An algorithm for forensic toolmark comparisons
Maria Cuellar, Sheng Gao, Heike Hofmann
TL;DR
This work tackles the subjectivity of forensic toolmark analysis by introducing an objective, probabilistic framework built on 3D toolmark data from consecutively manufactured screwdrivers. It combines a data-driven clustering step (PAM) to understand variability by source with density-based separation of Known-Match and Known-Non-Match pairs, and finally derives likelihood ratios via Beta-distributed densities to provide interpretable evidence metrics. The approach achieves high cross-validated performance (e.g., $0.98$ sensitivity and $0.96$ specificity in the primary experiment) and identifies a practical signal-length threshold (approximately $1.5$ mm) below which reliable classification is unlikely, while remaining robust to angle/direction changes within the studied range. The proposed open-source pipeline and datasets enable forensic examiners to produce transparent, LR-based conclusions and pave the way for broader generalization to other tools, contingent on expanded data collection.
Abstract
Forensic toolmark analysis traditionally relies on subjective human judgment, leading to inconsistencies and lack of transparency. The multitude of variables, including angles and directions of mark generation, further complicates comparisons. To address this, we first generate a dataset of 3D toolmarks from various angles and directions using consecutively manufactured slotted screwdrivers. By using PAM clustering, we find that there is clustering by tool rather than angle or direction. Using Known Match and Known Non-Match densities, we establish thresholds for classification.
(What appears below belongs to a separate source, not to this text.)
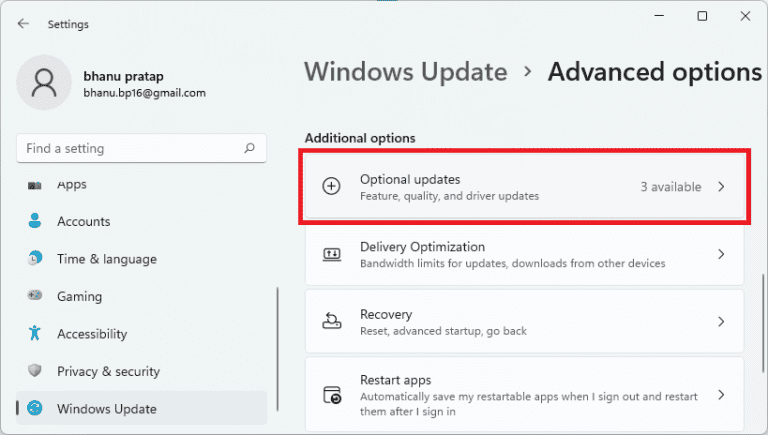Expand Optional updates using its chevron
768x435 pixels.
point(721,187)
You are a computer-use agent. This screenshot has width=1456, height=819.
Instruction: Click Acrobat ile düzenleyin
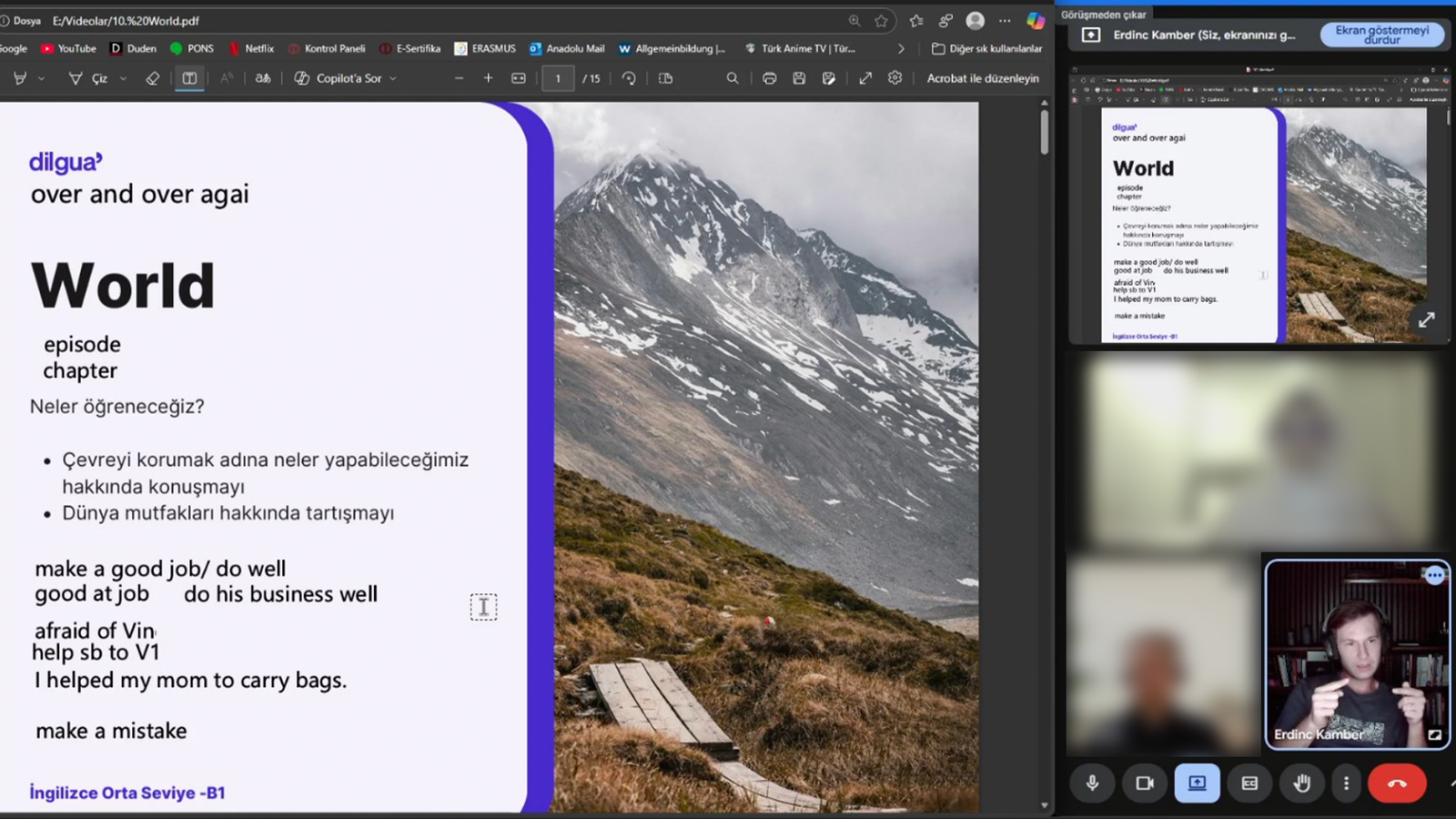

Fitting Beta distributions to the densities, we allow for the derivation of likelihood ratios for new toolmark pairs. With a cross-validated sensitivity of 98% and specificity of 96%, our approach enhances the reliability of toolmark analysis. This approach is applicable to slotted screwdrivers, and for screwdrivers that are made with a similar production method. With data collection of other tools and factors, it could be applied to compare toolmarks of other types. This empirically trained, open-source solution offers forensic examiners a standardized means to objectively compare toolmarks, potentially decreasing the number of miscarriages of justice in the legal system.